In these studies one group of chicks is fed nothing but Layer with the control group’s diet also very controlled. It’s not what is in one bite, it’s how many grams of total calcium they eat all day. And it’s not limited to one day either. It’s what they average over several days.

If yours forage for a lot of their feed you aren’t micromanaging their feed or nutrient intake anyway. Quality of forage has a lot to do with it. We all have different quality of forage if we have forage at all. We feed differently. Chicks with my broody hens tend to eat very little feed, the hens take them out to forage most of the day. We are all so unique in how we manage them, quality of forage or treats, broody or brooder, and many other things that one person’s results don’t mean booger snot to someone that raises them totally differently.

Somebody, I thought it was Bobbi but could have been Canoe, I’m not sure, had a study on feeding roosters. I can’t recall if that was excess calcium or excess protein. My memory isn’t what I wish it once was. Anyway the results were that it could lessen fertility. “Could”. Commercial operations would pay for a study like that because they keep a lot of flocks of hens and roosters that produce all the eggs the meat birds or laying hens hatch from. Since roosters are taller than the hens and have bigger heads the roosters eat from feeders up too high for the hens to use. The hens eat from feeders down low but with wire separators so close together that the roosters’ heads don’t fit. Since these hens are fed a feed around 16% protein I think that study might have been about calcium but I could easily be wrong. There are probably other nutrients in those breeding flocks they are worried about for hens versus roosters.
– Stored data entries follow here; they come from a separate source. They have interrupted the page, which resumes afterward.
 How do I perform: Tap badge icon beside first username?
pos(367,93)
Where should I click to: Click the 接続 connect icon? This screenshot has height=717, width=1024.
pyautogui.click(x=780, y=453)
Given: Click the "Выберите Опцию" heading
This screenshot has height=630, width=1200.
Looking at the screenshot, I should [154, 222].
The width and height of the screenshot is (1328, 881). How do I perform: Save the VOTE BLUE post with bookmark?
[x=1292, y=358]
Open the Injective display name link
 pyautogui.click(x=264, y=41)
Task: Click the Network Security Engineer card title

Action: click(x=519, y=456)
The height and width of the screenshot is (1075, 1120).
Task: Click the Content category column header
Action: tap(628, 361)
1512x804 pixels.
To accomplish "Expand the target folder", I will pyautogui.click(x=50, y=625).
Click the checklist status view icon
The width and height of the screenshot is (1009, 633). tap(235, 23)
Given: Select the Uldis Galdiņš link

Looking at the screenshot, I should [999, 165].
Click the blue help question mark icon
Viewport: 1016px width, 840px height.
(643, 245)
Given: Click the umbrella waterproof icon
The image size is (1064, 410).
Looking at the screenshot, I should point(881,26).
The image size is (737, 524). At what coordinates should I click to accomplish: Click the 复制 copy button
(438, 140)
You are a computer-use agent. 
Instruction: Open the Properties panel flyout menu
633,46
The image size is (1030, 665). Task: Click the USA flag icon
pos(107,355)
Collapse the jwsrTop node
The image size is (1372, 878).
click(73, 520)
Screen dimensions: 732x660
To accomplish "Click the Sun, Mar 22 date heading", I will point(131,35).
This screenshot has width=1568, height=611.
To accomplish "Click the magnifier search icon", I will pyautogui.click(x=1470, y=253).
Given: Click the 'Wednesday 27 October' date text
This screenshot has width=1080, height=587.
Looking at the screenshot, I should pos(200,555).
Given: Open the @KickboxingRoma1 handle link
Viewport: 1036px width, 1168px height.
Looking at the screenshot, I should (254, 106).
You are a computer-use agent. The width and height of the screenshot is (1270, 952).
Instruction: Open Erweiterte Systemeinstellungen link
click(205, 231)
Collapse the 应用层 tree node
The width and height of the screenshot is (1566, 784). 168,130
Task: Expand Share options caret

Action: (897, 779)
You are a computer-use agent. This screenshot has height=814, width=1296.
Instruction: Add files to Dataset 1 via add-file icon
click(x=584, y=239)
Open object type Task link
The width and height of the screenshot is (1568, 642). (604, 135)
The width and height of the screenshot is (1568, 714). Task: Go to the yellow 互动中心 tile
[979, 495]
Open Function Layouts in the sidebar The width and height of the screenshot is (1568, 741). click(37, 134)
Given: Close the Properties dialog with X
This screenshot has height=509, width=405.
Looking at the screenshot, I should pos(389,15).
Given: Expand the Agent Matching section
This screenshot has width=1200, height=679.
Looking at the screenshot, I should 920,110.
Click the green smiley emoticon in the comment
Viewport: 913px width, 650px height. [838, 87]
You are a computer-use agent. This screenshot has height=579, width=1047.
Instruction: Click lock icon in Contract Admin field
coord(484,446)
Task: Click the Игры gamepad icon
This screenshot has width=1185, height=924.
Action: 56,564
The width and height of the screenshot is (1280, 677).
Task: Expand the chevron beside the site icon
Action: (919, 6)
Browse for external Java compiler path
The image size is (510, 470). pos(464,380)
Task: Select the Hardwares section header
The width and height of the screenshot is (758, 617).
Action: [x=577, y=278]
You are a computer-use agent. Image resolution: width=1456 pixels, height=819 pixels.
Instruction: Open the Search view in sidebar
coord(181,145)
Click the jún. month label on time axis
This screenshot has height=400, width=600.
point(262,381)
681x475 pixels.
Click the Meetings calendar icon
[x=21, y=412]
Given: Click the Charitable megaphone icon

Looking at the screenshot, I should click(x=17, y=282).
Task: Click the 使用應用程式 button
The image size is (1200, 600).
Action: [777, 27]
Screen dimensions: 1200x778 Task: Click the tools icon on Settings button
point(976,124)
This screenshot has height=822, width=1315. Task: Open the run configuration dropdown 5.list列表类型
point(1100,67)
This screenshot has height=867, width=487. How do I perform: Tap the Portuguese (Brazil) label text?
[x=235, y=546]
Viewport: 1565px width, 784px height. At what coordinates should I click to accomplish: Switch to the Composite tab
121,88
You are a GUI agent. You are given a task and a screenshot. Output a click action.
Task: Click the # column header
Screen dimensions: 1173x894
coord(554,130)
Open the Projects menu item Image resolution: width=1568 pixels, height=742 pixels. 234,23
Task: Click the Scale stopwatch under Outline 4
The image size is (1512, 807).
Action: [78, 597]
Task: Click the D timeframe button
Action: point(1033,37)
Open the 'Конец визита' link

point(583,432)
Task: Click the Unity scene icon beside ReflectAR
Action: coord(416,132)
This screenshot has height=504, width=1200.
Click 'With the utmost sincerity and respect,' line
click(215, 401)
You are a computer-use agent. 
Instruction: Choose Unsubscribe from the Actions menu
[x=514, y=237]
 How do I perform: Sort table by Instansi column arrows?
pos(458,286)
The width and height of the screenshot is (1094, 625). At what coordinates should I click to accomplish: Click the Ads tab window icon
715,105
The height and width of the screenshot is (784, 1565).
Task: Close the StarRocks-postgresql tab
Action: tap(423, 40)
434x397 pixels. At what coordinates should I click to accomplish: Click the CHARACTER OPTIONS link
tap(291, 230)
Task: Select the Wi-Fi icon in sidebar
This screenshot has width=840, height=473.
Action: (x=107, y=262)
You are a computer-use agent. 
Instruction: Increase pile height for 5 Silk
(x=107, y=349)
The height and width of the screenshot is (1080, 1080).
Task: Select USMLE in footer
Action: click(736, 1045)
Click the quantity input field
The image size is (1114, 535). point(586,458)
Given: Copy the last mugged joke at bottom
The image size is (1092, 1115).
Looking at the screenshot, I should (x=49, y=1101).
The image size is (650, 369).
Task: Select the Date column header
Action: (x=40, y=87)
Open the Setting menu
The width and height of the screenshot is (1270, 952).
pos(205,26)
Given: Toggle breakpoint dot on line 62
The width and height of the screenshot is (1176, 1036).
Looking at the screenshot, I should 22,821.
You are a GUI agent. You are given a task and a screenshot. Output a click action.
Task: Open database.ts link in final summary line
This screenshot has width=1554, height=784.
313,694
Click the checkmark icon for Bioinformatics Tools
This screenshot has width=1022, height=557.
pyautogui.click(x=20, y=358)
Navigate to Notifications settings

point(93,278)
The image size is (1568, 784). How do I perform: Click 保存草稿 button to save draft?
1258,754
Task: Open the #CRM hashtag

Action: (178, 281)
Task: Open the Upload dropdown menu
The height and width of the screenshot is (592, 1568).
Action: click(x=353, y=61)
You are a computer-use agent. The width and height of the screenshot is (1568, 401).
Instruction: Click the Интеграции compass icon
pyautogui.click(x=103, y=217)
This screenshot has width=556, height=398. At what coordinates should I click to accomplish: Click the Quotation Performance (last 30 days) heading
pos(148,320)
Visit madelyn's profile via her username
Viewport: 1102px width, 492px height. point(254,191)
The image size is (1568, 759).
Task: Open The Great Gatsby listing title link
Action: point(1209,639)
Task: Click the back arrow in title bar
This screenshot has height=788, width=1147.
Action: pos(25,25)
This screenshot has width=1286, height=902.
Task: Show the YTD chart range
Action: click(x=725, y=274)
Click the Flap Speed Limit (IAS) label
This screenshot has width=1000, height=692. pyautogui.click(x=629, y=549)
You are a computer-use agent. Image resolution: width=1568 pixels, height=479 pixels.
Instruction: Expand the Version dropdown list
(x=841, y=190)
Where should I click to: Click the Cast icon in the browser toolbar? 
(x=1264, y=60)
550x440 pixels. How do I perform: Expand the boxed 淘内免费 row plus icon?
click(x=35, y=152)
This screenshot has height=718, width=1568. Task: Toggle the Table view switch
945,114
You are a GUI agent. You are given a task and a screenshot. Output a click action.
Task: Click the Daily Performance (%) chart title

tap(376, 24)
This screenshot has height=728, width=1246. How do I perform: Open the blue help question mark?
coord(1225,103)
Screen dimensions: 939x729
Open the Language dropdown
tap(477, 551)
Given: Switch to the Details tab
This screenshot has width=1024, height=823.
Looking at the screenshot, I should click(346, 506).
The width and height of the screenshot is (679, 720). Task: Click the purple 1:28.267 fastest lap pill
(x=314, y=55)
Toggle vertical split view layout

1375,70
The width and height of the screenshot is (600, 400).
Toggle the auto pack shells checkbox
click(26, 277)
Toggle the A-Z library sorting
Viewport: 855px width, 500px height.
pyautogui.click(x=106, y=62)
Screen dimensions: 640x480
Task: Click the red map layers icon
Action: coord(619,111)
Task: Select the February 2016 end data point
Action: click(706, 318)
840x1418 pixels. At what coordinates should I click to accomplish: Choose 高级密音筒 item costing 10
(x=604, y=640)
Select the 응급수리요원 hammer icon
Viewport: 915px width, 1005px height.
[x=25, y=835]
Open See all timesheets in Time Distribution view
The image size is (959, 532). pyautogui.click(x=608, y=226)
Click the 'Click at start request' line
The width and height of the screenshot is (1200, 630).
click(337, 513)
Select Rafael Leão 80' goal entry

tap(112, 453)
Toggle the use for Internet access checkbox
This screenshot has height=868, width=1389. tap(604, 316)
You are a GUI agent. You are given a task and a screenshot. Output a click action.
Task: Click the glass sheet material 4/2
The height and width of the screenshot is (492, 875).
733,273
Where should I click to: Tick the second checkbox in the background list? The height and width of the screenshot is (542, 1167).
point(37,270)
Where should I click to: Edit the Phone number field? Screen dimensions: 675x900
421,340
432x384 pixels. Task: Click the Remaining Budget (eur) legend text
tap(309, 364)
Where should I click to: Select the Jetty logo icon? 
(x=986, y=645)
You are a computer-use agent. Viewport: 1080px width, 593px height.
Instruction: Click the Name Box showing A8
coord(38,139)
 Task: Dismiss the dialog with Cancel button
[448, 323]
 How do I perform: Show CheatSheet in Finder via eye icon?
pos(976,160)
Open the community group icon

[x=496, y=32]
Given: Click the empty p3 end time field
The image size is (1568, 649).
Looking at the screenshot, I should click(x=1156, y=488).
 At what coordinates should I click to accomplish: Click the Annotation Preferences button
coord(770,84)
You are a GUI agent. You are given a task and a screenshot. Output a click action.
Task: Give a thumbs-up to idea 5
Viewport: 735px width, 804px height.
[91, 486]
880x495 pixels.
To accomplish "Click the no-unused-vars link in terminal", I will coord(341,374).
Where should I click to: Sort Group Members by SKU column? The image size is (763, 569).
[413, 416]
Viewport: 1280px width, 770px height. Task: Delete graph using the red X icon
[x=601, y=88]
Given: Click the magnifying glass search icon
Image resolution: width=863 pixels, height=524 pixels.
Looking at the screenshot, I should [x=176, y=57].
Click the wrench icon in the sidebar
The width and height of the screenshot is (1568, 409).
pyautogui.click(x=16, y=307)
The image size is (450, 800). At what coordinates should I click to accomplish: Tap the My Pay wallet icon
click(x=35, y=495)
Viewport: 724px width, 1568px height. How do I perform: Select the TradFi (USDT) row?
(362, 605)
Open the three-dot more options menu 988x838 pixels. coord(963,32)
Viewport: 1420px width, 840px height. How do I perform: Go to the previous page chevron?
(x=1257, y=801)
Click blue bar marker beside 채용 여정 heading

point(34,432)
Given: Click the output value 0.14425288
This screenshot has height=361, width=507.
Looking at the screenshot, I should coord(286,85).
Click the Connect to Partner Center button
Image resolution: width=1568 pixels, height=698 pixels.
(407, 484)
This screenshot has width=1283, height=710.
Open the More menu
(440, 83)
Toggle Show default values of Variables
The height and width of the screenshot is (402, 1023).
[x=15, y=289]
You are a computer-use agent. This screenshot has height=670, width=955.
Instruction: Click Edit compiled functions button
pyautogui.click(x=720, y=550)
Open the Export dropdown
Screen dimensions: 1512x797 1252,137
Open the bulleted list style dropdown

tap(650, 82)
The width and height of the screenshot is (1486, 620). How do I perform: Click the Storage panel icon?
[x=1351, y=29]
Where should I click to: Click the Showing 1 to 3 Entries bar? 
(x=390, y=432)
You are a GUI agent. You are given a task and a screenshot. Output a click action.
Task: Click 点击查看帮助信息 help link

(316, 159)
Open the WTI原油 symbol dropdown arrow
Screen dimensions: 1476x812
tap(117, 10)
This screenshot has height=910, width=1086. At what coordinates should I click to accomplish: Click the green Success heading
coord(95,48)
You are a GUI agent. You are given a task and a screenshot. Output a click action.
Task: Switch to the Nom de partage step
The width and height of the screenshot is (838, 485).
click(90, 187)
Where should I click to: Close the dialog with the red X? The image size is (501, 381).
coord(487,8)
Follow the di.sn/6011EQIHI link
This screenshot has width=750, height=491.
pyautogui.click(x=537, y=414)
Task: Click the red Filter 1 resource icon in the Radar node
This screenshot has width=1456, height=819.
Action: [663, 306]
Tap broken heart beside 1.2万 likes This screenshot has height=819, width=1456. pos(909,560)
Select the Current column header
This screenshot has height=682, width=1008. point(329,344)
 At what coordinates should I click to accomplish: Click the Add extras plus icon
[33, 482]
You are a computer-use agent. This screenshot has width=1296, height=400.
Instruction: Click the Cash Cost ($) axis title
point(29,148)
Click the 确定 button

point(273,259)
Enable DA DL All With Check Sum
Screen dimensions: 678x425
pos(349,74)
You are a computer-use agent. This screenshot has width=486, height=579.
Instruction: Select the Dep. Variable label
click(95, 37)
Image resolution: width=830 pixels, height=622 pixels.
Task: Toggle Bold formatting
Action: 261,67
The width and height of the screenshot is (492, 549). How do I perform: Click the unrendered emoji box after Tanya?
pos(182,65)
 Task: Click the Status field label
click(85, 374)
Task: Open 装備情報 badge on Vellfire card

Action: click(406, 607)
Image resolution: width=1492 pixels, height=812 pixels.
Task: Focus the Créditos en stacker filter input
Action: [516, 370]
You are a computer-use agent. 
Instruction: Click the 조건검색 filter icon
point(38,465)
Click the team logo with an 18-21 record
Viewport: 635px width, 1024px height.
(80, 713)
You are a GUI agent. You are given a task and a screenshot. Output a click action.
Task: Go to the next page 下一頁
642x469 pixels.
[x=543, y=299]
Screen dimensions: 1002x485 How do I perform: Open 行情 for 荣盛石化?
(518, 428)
I never feed Layer. I practically always have growing chicks in the flock. While mine forage enough that I probably don’t have to worry about it for my broody raised chicks or my roosters, I just consider it good practice to not feed Layer. Instead I offer oyster shell on the side for the laying hens and feed a Grower with low calcium levels for them all to eat. Since I don’t know how everyone that reads my posts actually raise their chicks or feed them, I’m not going to advise it’s not important. If (“if” is a big word) people are raising them where they are feeding them practically nothing but commercial feed there is way too much scientific evidence out there that it can and often does cause a problem.